计算机工程与应用 ›› 2018, Vol. 54 ›› Issue (11): 116-121.DOI: 10.3778/j.issn.1002-8331.1701-0118

• 模式识别与人工智能 • 上一篇    下一篇

结合半监督与主动学习的时间序列PU问题分类

陈  娟1,朱福喜1,2   

  1. 1.武汉大学 计算机学院,武汉 430072
    2.汉口学院 计算机科学与技术学院,武汉 430212
  • 出版日期:2018-06-01 发布日期:2018-06-14

Time series classification based on PU problem with semi-supervised learning and active learning

CHEN Juan1, ZHU Fuxi1,2   

  1. 1.Computer School, Wuhan University, Wuhan 430072, China
    2.School of Computer Science and Technology, Hankou University, Wuhan 430212, China
  • Online:2018-06-01 Published:2018-06-14

摘要: 目前基于PU问题的时间序列分类常采用半监督学习对未标注数据集[U]中数据进行自动标注并构建分类器,但在这种方法中,边界数据样本类别的自动标注难以保证正确性,从而导致构建分类器的效果不佳。针对以上问题,提出一种采用主动学习对未标注数据集[U]中数据进行人工标注从而构建分类器的方法OAL(Only Active Learning),基于投票委员会(QBC)对标注数据集构建多个分类器进行投票,以计算未标注数据样本的类别不一致性,并综合考虑数据样本的分布密度,计算数据样本的信息量,作为主动学习的数据选择策略。鉴于人工标注数据量有限,在上述OAL方法的基础上,将主动学习与半监督学习相结合,即在主动学习迭代过程中,将类别一致性高的部分数据样本自动标注,以增加训练数据中标注数据量,保证构建分类器的训练数据量。实验表明了该方法通过部分人工标注,相比半监督学习,能够为PU数据集构建更高准确率的分类器。

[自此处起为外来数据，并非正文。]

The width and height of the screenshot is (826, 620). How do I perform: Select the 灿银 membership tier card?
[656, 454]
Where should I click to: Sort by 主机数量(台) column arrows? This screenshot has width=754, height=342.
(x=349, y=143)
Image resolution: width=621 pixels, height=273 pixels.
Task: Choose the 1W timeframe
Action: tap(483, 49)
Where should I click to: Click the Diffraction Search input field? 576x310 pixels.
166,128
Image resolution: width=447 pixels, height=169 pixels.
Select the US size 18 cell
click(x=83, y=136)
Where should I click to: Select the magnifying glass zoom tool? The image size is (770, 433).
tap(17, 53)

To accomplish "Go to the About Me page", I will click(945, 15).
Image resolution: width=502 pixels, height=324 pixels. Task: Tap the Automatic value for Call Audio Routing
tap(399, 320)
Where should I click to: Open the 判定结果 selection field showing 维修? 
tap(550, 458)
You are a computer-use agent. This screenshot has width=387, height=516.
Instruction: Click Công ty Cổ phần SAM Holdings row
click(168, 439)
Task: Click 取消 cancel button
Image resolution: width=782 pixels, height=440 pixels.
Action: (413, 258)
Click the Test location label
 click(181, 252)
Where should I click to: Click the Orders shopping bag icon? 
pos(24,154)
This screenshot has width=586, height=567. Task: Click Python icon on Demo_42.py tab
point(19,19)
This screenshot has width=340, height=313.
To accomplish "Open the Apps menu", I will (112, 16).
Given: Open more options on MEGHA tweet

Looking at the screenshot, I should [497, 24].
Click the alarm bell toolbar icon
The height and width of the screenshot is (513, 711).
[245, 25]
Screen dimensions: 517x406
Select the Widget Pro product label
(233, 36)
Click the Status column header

关键词: 时间序列, 正例和无标记样本(PU)问题, 分类, 主动学习, 半监督学习

Abstract: Semi-supervised learning is often applied in time series classification based on PU problem, but the boundary data classification is difficult to be accurately labeled in semi-supervised learning method. To resolve the problem, this paper applies the active learning method to build classification of PU problem with a method named OAL(Only Active Learning), which applies active learning to select part of unlabeled data sample, and then labeled with expert manually. To select the most informative data sample to label by expert, it builds a series of classifiers to calculate the difference of an unlabeled data sample, and takes the distribution of the sample into consideration and then applies the amount of information in the data sample as a data selection strategy for active learning. As OAL cannot get enough labeled data set with limit time and expert, it proposes a way based on OAL which combines semi-supervised learning and active learning and labeled sample with high consistency automatically to increase the amount of labeled data in the training data and ensure the quality of training data. Experiments show that the method proposed can construct more accurate classifiers compared to semi supervised learning for PU data set.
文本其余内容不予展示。